Physical Assets should be evaluated within your portfolio against their ability to facilitate your long-term financial goals. If you bought a house with the specific intentions of fixing it up to improve its value, you should look at it as an investment that incrementally increases in value based on the amount of time you spend improving it, and then maybe consider that to be a portion of your Equity Securities investments. If you bought a house based on your ability to get an affordable mortgage, you can consider it as a regular cost that requires additional supplementation from a strong fixed-income portfolio.

From a practical portfolio standpoint, the following examples all serve as a specific portfolio model that can be used to maximize the value you get from your personal investments:

  • Investing for Income

    This is the portfolio that is best tailored towards an individual entering their early-mid earning years. You have bills to pay, maybe a mortgage, and you need to make ends meet, while still making reasonable contributions towards the future. You’ll need less liquidity because you’ll have planned out your incomes well enough to handle them with your fixed income investments.
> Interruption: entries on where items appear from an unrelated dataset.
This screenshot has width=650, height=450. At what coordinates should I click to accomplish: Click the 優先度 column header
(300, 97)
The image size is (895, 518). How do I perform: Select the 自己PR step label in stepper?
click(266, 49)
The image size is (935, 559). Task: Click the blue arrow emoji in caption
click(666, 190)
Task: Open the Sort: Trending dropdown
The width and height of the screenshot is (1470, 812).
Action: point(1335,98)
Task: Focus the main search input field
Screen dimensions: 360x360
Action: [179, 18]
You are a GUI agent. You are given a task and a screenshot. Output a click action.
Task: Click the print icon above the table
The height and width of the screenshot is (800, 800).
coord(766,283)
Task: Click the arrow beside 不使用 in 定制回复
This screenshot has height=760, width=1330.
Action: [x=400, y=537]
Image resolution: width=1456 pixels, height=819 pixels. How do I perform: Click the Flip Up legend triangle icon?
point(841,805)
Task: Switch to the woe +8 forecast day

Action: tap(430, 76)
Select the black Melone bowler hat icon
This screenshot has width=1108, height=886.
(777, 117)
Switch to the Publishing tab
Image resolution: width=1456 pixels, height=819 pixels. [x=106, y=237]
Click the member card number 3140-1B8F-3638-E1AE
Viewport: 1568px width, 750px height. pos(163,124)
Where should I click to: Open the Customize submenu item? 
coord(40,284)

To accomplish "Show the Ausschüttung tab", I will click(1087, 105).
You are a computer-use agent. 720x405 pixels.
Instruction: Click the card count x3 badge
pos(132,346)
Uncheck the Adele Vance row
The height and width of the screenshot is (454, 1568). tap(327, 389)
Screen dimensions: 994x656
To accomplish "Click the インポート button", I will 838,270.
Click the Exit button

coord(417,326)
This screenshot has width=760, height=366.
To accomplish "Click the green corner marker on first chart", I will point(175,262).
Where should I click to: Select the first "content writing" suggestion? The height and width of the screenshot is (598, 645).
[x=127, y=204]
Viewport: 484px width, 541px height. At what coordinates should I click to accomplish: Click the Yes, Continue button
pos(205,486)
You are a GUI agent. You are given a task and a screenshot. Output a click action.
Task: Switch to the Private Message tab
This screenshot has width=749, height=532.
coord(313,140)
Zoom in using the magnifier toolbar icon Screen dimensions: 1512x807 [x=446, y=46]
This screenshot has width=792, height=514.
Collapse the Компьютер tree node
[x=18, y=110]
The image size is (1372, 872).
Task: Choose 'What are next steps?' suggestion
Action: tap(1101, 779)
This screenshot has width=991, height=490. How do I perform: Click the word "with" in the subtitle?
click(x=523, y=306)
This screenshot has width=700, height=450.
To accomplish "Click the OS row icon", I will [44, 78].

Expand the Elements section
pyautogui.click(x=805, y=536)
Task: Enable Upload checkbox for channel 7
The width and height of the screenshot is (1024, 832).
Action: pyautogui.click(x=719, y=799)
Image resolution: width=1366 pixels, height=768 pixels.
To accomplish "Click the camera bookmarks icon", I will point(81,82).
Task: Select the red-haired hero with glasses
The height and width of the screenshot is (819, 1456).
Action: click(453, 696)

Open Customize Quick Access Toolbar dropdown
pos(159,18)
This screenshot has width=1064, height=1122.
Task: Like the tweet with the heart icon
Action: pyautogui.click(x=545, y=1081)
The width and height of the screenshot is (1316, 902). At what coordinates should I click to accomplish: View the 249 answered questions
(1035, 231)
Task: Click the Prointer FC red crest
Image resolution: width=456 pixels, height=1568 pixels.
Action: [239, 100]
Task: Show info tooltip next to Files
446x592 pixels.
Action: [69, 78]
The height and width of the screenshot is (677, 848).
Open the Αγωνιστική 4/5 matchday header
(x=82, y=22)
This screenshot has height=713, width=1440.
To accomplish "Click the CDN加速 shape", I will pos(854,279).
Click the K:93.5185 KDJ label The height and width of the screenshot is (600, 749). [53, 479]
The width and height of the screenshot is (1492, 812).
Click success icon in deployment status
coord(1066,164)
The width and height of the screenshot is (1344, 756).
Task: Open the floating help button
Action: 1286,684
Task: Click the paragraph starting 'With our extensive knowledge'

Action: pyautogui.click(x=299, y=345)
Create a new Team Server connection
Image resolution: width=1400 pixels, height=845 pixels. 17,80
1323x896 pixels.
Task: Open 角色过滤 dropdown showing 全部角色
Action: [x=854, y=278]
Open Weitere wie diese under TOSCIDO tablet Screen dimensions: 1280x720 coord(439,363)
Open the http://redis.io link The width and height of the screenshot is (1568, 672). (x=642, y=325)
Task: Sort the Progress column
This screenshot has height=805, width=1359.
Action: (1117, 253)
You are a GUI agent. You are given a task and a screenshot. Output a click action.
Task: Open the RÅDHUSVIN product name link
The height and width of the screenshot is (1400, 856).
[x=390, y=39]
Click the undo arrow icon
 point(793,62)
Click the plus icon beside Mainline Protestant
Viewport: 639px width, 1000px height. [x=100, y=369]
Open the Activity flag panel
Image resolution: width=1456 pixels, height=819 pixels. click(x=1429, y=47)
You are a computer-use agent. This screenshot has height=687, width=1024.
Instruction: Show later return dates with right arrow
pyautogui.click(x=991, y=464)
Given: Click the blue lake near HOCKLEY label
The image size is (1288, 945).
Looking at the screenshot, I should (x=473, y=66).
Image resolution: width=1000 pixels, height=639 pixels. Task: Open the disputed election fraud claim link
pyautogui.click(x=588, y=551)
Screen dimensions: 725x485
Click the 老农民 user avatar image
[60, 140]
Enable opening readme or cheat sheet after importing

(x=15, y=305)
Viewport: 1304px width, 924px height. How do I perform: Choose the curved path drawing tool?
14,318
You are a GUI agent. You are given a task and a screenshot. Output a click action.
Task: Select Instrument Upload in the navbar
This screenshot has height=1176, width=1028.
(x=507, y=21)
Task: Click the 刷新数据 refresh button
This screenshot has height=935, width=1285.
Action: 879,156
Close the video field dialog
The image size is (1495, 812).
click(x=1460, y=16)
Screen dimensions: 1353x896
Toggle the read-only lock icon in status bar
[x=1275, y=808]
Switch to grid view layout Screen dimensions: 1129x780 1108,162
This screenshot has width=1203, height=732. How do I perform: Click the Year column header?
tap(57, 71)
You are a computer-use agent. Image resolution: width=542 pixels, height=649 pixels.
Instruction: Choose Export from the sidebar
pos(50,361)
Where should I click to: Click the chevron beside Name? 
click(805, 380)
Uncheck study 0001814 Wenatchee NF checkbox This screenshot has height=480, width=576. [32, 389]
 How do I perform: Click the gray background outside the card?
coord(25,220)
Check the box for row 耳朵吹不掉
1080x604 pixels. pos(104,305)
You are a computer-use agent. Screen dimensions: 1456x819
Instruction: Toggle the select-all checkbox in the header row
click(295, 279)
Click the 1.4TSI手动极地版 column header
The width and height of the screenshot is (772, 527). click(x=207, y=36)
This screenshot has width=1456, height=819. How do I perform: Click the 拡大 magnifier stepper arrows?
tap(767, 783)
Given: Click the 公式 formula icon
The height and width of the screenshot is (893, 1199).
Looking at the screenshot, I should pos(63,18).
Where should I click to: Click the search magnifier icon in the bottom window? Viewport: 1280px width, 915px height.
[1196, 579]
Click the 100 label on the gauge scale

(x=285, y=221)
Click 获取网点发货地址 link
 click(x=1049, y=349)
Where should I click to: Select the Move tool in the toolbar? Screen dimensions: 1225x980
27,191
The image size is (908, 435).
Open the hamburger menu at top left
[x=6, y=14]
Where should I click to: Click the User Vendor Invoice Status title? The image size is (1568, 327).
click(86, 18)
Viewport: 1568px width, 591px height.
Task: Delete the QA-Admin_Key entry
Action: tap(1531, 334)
    Your equity securities will also be a bit smaller compared to other portfolios because you’re more concerned with reducing your living obligations. Your goal here is to strengthen your position today, so that you can build a greater future tomorrow.

    Money Instruments: 5-10%
    Fixed-Income: 70-80%
    Equity Securities: 10-25%

    Physical Assets

    You’re trying to pay off the balance on that home/car loan, so your physical assets should be looked at as holding back your fixed-income payments. Balance those payments out so that you can free yourself from that obligation.

  • Investing for Growth

    This portfolio is made for people in the mid-late earning years of their lives, looking to kick-start their retirement savings. Your bills and debts are under control, and you’re entering the peak of your salary years. Now is the time to start making the equity commitments, while holding a bit more liquidity so that you can be ready to pounce on the market whenever those big earnings opportunities arise.

    Money Instrument: 10-30%
    Fixed-Income: 10-50%
    Equity Securities: 40-60%

    Physical Assets

    In this portfolio, your assets empower you to generate returns. They provide you with equity for leverage, and act as an investment opportunity in themselves through improvements. Consider your physical assets as a supplement to your equity securities, and start thinking about how it is you can cash out on this value.

  • Investing Towards a Goal

    This portfolio is tailored for people with specific goals in mind. Buying a home, taking a vacation, or saving for a child’s education are all examples of concrete goals in the mid-term future, which can be saved for through a portfolio. Because we have a tangible goal on the line, we want to have certainty about the availability of funds by the time of the deadline. This means that risk, as well as stagnant cash, is generally unacceptable. We want predictability more than anything, which makes this strategy similar to the above income portfolio, except that it allows for a bit more flexibility in the use of equities.

    Money Instruments: 5-10%
    Fixed Income: 50-75%
    Equity Securities: 15-45% (focus on reliable dividends for this model)

    Physical Asset

    A discrete goal should generally be considered against its contribution towards your portfolio’s overall value. If you are making a purchase (such as a house), think of how it is that this goal contributes to your overall net-worth, as well as how it will serve as a long-term investment or burden. If your goal is more intangible, consider it as a function of your overall returns (ie. That $10,000 vacation is a reward that your portfolio purchased for you).

While these are still only a few basic examples of portfolio balancing, it illustrates how it is that you can apply your investments towards creating an investment strategy that is most relevant to you. Take a moment to think about how it is that each of these strategies could apply to a different aspect of your lifestyle or goals, and you may be able to clarify for yourself what parts of these factors are most important to your life, and how you can use them to your advantage.